*Reading passage*:
————
The struggle of being perceived

In a few short weeks I will bind myself in holy matrimony, and I cannot stop thinking about my body.

In basically every photo I’ve ever seen of myself, my first thought has been: “wow, I’m large.” Even when I was much smaller than I am now. Here are some examples:

  • That time I went on an amazing hike with a good friend and we rested our weary bare feet in the cold alpine waters of a lake in the Cascades. I turned back to smile at the camera. The skin and fat on my back stuck out around my tank top.
  • That time I dressed up as a ghost, or witch, or something, for Halloween in eighth grade. I smiled with every braces-locked tooth. Later I could see the curve of my stomach under my black shirt.
  • When I reunited with two good friends after a long absence. One was expecting her first baby. We posed to smile by the waterfront after a delicious meal, and before a wild afternoon involving a long drive and a trip to urgent care that would make us laugh soon after. My hips looked wide in my flowing shirt.
  • This weekend I posed with my fiancé on top of a mountain. He put his arm around me. We looked out over the land flowing away from us, red and yellow and green and blue. I looked unrecognizably thick; it ruined the next hour when I looked at it.

Ad nauseam. All these times I’d been in joyful times with people I loved, and what stuck out to me was the horrendous shape of my body.

(With the short exception of that time when I was the smallest I ever was. It was not to last, and I was miserable, but I was relatively small, and I didn’t hate those photos. It was a brief temporal window of almost-approval built on an unsustainable frustration. I still wasn’t thin enough—I was still ten pounds from perfect when my body started aggressively fighting back and I dove headfirst into butter—but I was close enough that I felt pride in those photos, even if I was actually depressed and furious. That’s diet culture, baby.)
————
*Record set*:
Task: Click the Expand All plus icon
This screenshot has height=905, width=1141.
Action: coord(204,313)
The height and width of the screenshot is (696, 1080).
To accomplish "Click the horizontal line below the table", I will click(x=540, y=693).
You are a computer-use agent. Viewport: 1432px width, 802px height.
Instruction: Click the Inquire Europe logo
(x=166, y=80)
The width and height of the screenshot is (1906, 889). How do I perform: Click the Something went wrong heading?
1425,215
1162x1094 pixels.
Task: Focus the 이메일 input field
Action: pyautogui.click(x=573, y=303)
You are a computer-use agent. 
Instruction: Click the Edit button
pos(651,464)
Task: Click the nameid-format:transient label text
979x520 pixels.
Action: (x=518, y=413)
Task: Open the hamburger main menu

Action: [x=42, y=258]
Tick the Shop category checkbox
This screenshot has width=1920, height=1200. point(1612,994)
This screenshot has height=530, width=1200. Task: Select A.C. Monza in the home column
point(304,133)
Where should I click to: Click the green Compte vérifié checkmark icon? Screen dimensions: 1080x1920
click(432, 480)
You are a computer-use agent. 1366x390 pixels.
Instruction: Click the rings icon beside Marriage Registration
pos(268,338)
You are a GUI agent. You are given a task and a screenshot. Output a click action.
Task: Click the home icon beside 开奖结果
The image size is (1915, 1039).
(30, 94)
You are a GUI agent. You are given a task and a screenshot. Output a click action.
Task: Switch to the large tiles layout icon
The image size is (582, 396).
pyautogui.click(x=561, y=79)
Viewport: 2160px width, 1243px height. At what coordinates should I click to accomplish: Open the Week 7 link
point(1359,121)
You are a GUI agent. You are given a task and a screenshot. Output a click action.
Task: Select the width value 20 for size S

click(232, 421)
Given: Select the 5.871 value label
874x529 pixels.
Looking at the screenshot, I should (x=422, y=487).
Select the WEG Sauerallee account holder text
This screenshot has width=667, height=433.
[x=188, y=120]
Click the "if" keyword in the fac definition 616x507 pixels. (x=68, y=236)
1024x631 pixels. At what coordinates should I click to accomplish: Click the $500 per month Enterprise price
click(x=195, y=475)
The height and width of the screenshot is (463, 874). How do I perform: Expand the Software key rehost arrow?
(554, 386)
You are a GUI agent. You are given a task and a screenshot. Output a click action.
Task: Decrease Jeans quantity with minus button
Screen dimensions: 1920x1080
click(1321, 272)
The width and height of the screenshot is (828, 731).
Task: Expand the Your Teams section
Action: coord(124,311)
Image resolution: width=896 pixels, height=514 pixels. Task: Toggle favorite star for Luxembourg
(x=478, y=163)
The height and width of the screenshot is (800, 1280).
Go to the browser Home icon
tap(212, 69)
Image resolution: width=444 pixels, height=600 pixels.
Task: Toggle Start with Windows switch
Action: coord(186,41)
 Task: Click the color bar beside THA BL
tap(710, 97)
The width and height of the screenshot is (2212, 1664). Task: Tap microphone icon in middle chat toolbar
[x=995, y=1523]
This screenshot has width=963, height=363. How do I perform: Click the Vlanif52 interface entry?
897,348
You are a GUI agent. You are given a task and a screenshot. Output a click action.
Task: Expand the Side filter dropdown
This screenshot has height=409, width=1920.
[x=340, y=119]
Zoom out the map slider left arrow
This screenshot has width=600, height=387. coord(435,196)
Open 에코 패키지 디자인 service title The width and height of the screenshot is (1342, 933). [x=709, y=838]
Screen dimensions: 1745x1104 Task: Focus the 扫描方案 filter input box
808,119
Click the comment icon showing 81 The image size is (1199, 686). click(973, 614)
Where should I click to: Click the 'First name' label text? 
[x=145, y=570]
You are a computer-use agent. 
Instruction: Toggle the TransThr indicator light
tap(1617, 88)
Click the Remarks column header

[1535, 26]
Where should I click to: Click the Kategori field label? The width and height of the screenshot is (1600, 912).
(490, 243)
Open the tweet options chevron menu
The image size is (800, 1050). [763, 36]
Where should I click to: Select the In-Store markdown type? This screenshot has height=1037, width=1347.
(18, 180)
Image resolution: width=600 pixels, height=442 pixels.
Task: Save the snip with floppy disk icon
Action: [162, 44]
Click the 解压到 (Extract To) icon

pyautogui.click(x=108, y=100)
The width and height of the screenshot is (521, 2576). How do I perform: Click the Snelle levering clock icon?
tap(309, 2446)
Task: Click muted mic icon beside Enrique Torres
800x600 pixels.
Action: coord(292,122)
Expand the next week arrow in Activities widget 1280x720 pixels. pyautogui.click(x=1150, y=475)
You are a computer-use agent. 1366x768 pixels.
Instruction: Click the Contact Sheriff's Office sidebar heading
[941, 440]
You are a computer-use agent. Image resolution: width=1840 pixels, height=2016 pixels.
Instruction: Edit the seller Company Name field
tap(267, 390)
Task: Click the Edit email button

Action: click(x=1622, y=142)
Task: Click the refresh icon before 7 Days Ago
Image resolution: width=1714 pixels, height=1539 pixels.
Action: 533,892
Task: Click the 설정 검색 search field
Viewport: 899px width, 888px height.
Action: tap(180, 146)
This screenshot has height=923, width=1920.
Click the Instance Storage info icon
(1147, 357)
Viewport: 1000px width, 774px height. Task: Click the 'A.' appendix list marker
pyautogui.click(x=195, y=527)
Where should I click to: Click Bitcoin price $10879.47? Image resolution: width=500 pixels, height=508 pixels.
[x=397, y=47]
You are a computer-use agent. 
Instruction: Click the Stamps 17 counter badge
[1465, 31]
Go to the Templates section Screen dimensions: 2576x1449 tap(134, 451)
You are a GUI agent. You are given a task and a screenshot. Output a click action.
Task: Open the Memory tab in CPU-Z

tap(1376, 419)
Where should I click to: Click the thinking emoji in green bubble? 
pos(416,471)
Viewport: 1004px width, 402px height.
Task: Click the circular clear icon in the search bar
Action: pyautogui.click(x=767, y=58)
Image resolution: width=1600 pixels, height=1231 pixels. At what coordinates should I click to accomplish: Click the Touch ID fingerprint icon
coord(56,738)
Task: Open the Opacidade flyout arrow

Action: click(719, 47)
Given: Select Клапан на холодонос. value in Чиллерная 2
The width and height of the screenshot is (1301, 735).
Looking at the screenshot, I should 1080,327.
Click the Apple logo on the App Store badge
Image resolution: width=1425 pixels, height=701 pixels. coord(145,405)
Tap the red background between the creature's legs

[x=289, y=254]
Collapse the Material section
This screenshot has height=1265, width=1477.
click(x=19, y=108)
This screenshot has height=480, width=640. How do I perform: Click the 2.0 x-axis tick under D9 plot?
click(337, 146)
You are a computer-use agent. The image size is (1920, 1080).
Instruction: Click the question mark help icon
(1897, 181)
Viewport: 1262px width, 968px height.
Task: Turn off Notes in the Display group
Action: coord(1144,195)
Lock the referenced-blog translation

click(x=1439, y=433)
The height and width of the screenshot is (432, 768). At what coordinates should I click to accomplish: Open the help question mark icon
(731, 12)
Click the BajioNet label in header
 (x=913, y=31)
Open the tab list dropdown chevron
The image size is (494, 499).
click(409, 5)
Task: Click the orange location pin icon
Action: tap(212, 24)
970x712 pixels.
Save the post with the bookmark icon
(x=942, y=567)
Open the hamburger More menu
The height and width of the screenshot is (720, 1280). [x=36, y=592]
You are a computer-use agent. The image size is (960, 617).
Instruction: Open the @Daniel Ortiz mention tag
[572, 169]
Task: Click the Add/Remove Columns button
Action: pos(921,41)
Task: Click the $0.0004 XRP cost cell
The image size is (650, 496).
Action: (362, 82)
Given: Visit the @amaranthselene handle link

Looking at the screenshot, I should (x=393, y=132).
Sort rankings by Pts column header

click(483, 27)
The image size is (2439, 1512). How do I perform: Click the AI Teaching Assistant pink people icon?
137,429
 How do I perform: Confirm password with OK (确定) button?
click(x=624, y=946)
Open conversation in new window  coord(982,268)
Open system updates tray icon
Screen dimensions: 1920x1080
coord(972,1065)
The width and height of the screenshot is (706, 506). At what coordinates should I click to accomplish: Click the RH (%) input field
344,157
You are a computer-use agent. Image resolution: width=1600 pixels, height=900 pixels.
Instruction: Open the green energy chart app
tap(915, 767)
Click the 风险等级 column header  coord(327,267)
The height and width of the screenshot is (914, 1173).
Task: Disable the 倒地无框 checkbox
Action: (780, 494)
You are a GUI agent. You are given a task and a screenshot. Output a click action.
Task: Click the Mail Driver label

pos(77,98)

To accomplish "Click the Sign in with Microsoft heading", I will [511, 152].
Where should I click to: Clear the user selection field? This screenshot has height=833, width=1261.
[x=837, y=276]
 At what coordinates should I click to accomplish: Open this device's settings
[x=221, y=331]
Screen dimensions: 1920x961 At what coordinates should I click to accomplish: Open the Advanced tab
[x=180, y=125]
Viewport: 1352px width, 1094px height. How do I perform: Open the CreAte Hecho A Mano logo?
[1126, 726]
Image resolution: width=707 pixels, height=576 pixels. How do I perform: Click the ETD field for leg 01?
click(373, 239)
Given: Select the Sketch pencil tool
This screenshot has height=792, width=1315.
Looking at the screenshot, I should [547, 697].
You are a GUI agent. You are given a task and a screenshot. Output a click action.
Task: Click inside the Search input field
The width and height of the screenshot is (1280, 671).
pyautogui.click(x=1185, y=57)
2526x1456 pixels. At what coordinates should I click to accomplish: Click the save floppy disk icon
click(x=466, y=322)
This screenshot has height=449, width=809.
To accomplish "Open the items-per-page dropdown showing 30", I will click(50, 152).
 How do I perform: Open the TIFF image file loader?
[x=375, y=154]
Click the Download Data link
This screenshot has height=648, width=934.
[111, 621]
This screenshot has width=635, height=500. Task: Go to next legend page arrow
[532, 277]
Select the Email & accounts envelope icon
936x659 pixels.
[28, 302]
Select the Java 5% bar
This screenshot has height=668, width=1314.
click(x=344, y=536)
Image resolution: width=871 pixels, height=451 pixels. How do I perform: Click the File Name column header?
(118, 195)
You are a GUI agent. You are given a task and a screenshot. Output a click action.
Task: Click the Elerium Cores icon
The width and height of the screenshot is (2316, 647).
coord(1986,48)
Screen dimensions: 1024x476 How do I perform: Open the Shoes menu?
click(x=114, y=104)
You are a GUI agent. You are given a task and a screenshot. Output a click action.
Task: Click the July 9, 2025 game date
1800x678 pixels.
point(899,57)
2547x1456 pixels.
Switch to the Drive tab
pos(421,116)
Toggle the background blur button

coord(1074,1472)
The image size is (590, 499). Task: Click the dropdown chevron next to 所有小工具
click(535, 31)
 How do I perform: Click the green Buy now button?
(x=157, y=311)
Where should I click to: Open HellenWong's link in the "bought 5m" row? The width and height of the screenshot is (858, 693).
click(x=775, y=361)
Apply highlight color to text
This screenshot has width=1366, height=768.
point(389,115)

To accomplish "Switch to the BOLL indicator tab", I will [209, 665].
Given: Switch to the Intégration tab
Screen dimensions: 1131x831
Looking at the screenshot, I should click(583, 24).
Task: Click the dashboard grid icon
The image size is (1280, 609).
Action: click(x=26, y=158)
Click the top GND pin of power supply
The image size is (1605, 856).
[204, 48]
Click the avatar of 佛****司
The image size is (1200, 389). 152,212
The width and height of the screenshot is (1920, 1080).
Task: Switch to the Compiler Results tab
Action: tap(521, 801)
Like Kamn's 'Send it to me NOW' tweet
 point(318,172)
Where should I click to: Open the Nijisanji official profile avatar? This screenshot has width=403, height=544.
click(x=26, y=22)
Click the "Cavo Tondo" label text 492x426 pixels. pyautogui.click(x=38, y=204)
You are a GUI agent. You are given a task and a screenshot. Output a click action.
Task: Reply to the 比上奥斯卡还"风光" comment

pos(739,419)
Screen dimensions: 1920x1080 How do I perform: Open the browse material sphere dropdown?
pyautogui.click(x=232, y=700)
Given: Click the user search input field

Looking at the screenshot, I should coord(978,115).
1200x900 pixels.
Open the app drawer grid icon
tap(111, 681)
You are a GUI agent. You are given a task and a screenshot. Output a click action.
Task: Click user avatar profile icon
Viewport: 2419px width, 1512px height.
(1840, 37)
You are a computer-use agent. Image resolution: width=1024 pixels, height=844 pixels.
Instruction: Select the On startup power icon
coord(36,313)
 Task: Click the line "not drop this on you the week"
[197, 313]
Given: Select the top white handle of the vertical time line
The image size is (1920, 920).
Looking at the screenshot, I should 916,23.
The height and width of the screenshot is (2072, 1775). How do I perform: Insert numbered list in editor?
————
*What this exercise asks*:
1/ In the essay on being perceived, where did the writer and a friend rest their bare feet during the hike?
2/ Transcribe the stretch of the essay on being perceived from "In a few short" through "my tank top.".

*Solution set*:
1/ In the cold alpine waters of a lake in the Cascades.

2/
In a few short weeks I will bind myself in holy matrimony, and I cannot stop thinking about my body.

In basically every photo I’ve ever seen of myself, my first thought has been: “wow, I’m large.” Even when I was much smaller than I am now. Here are some examples:

  • That time I went on an amazing hike with a good friend and we rested our weary bare feet in the cold alpine waters of a lake in the Cascades. I turned back to smile at the camera. The skin and fat on my back stuck out around my tank top.